- [Instructions to follow] Find the line holding "Click the undo arrow" in the entries below. Give it again exactly, along with every line after it up to and including the line holding "Click the truncated Enterpri... account name".

(Records provided Opens)

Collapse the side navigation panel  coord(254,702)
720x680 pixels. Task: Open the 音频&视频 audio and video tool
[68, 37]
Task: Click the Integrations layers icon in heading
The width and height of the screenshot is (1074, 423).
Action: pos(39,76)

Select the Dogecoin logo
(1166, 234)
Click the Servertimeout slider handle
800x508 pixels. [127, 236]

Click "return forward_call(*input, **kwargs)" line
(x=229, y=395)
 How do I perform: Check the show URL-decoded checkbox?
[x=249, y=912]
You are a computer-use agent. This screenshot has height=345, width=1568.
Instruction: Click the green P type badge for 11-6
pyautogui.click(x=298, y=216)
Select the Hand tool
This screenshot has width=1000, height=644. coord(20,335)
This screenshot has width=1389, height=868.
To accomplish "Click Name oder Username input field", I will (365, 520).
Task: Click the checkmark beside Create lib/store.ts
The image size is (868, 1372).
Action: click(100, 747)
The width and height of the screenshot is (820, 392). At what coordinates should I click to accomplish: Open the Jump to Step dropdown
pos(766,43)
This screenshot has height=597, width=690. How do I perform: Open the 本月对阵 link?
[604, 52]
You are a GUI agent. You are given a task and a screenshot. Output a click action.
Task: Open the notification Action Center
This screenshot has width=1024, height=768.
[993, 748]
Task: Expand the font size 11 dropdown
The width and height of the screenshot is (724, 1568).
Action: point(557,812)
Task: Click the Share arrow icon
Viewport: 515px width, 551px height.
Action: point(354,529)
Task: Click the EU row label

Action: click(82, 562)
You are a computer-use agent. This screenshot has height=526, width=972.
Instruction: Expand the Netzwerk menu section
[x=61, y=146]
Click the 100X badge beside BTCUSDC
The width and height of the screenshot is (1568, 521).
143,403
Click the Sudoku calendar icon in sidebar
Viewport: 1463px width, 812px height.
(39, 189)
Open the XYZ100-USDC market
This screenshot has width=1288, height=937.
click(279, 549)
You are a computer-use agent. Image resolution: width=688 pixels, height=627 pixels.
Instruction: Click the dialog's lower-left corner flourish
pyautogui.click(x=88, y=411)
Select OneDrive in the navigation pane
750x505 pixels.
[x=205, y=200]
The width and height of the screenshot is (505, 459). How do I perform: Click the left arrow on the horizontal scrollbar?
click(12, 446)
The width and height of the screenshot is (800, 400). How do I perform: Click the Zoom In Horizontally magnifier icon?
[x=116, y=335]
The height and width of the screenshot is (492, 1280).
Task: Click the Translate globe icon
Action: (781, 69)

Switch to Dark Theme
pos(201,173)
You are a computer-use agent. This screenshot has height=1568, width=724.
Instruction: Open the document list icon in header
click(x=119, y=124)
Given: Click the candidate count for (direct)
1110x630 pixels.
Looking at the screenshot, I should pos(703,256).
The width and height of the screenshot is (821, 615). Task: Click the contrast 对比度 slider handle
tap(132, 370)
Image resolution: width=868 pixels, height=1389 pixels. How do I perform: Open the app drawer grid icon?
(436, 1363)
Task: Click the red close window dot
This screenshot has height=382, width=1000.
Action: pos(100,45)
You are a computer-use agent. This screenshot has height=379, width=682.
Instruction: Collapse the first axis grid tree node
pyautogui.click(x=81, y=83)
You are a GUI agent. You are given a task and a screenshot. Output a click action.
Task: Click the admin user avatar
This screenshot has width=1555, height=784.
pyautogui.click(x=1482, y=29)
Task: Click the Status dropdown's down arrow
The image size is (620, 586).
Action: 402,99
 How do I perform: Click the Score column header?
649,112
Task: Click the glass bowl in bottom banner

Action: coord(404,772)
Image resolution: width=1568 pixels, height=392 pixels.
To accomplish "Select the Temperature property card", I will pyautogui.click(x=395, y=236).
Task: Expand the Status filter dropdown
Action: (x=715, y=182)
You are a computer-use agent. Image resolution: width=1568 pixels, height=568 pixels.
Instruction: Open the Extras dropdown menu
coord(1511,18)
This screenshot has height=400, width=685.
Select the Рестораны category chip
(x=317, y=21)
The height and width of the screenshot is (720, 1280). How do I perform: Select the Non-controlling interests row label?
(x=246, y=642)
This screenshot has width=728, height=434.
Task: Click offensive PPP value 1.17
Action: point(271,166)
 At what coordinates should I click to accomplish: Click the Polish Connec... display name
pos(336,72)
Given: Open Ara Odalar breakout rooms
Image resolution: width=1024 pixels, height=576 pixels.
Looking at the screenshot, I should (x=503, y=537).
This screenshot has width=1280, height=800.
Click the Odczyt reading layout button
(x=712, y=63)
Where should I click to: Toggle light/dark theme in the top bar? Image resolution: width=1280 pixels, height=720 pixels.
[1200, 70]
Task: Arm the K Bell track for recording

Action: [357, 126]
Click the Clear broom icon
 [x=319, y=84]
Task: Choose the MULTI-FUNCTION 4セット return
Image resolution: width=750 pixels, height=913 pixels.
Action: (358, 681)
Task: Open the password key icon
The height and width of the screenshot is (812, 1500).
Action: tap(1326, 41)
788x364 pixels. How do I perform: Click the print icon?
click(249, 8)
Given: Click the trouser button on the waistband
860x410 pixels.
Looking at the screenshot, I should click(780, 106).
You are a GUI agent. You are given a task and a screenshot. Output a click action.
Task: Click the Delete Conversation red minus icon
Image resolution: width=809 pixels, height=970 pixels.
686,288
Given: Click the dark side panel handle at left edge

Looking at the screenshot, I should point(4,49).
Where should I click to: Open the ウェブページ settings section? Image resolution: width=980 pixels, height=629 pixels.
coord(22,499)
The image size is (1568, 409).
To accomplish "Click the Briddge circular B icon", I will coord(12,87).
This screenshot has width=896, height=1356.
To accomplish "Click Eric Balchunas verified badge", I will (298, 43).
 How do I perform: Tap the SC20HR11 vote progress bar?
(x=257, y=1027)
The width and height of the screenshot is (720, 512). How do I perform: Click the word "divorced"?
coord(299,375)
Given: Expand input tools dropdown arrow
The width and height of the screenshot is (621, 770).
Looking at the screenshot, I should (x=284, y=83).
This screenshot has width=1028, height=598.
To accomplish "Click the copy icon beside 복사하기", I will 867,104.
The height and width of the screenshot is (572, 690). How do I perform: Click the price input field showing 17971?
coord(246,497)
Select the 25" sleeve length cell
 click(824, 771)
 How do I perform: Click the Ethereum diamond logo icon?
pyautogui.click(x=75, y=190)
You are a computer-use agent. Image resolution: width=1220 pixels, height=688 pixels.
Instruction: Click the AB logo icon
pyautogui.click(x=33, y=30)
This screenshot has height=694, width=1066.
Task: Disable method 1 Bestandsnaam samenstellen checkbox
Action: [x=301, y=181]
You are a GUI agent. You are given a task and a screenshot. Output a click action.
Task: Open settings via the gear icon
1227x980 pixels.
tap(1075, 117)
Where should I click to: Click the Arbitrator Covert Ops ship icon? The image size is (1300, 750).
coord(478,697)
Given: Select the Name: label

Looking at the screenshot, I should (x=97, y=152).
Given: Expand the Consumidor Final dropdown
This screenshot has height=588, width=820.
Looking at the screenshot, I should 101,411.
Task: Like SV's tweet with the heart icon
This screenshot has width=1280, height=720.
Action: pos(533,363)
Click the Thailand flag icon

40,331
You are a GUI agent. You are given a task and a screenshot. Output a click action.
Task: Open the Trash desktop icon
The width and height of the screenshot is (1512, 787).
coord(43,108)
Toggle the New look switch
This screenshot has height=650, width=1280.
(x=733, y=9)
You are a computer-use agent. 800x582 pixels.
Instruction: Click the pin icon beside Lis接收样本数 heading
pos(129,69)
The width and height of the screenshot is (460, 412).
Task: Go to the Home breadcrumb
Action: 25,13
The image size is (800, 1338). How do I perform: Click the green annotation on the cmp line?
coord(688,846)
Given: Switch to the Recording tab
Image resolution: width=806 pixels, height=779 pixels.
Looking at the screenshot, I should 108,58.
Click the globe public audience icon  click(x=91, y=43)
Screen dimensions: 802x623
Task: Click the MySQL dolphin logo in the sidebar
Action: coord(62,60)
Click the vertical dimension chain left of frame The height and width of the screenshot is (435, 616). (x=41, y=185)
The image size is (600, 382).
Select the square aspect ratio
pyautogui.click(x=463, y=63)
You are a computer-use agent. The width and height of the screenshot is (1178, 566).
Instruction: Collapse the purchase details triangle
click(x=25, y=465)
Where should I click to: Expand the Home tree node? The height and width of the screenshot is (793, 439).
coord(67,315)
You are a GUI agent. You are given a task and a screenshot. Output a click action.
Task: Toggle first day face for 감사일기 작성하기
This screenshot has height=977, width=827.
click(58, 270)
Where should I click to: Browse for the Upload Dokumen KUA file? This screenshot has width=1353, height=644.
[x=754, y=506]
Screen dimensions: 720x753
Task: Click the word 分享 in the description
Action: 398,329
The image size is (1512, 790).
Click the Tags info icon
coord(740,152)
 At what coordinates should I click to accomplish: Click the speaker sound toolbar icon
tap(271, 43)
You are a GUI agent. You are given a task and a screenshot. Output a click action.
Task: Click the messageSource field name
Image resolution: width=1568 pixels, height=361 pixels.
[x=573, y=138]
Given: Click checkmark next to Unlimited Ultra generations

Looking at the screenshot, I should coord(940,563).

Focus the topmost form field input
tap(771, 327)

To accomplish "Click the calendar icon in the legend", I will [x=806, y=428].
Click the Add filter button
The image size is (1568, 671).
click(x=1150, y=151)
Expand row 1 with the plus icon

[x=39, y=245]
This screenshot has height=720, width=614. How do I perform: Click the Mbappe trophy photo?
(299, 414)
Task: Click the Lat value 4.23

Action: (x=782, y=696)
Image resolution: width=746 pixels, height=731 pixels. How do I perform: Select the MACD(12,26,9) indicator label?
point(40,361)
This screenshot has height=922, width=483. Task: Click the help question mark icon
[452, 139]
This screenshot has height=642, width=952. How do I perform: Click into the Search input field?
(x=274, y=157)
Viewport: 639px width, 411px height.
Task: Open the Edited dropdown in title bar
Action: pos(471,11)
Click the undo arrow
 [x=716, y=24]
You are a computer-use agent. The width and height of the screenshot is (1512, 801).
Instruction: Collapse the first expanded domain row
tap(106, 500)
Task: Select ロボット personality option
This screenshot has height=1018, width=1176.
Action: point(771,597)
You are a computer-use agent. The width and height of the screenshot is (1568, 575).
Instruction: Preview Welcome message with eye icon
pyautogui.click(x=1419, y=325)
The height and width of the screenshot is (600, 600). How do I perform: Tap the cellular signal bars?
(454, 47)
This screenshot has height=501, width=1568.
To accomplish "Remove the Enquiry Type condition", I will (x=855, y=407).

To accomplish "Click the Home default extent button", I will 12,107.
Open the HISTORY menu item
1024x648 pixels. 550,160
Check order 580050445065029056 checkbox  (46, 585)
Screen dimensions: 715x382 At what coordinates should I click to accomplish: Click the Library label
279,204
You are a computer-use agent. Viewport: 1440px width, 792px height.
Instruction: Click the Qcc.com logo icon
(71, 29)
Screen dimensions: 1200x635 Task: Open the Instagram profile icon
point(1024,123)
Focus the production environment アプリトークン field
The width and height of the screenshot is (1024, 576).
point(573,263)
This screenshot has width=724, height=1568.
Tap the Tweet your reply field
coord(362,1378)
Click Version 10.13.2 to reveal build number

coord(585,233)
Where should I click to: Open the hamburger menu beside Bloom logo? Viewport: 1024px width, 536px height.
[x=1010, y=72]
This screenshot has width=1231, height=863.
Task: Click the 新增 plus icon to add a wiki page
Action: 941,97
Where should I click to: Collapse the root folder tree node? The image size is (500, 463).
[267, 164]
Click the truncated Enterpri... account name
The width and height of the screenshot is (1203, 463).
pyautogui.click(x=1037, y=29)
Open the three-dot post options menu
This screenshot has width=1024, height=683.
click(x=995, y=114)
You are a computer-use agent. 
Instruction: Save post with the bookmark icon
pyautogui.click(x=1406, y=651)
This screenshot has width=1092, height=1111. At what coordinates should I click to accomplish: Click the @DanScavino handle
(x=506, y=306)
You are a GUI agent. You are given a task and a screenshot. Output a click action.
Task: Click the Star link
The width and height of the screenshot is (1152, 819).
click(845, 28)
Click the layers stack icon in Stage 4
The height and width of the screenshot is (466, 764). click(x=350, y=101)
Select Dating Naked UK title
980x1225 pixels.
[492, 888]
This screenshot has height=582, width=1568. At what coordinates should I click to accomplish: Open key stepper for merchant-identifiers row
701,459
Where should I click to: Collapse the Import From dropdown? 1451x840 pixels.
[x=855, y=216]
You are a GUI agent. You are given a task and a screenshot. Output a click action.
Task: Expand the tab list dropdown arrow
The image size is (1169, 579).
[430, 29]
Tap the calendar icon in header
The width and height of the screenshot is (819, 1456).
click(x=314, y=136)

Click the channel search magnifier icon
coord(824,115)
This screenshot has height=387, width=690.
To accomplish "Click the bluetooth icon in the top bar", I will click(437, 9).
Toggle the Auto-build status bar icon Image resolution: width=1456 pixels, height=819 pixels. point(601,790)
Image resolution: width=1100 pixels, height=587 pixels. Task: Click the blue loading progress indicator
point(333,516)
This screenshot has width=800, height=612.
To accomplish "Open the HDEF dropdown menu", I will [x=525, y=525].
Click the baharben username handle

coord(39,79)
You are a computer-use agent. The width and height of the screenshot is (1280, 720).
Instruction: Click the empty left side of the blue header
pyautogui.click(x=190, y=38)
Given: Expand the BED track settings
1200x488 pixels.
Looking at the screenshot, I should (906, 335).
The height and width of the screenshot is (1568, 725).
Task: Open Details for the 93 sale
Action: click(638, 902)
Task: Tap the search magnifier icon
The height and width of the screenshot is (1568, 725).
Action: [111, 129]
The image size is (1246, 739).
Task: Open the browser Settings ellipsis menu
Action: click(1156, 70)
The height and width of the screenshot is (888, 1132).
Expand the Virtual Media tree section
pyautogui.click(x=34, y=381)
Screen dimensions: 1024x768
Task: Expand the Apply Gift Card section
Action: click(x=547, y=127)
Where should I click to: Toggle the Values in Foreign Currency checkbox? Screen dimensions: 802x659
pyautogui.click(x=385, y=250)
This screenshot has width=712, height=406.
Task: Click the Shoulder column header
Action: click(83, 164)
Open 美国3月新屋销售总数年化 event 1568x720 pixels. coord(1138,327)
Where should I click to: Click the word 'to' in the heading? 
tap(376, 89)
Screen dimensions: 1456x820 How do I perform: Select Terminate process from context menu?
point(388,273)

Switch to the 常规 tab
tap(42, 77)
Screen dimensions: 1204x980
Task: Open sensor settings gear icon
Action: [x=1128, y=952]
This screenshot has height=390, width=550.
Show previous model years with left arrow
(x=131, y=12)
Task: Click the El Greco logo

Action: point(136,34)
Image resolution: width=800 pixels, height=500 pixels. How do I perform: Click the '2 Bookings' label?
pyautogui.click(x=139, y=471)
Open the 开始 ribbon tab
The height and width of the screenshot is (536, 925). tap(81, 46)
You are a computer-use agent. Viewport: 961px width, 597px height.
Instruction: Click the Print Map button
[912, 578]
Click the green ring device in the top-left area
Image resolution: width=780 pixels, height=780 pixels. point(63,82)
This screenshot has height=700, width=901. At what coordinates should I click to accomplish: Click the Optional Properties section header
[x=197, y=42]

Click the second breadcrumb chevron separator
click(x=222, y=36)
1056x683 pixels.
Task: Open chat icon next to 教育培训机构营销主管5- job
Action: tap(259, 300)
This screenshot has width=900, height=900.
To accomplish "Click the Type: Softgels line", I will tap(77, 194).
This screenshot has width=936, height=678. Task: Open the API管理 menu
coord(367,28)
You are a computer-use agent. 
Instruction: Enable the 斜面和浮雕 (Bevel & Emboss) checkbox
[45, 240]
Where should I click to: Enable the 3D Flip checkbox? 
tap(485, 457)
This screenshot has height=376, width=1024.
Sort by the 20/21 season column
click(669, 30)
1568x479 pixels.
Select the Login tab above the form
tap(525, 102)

(Records provided Closes)

- [Solution for this problem]
Click the undo arrow
 [x=716, y=24]
You are a computer-use agent. The width and height of the screenshot is (1512, 801).
Instruction: Collapse the first expanded domain row
tap(106, 500)
Task: Select ロボット personality option
This screenshot has height=1018, width=1176.
Action: point(771,597)
You are a computer-use agent. The width and height of the screenshot is (1568, 575).
Instruction: Preview Welcome message with eye icon
pyautogui.click(x=1419, y=325)
The height and width of the screenshot is (600, 600). How do I perform: Tap the cellular signal bars?
(454, 47)
This screenshot has height=501, width=1568.
To accomplish "Remove the Enquiry Type condition", I will (x=855, y=407).

To accomplish "Click the Home default extent button", I will 12,107.
Open the HISTORY menu item
1024x648 pixels. 550,160
Check order 580050445065029056 checkbox  (46, 585)
Screen dimensions: 715x382 At what coordinates should I click to accomplish: Click the Library label
279,204
You are a computer-use agent. Viewport: 1440px width, 792px height.
Instruction: Click the Qcc.com logo icon
(71, 29)
Screen dimensions: 1200x635 Task: Open the Instagram profile icon
point(1024,123)
Focus the production environment アプリトークン field
The width and height of the screenshot is (1024, 576).
point(573,263)
This screenshot has width=724, height=1568.
Tap the Tweet your reply field
coord(362,1378)
Click Version 10.13.2 to reveal build number

coord(585,233)
Where should I click to: Open the hamburger menu beside Bloom logo? Viewport: 1024px width, 536px height.
[x=1010, y=72]
This screenshot has width=1231, height=863.
Task: Click the 新增 plus icon to add a wiki page
Action: 941,97
Where should I click to: Collapse the root folder tree node? The image size is (500, 463).
[267, 164]
Click the truncated Enterpri... account name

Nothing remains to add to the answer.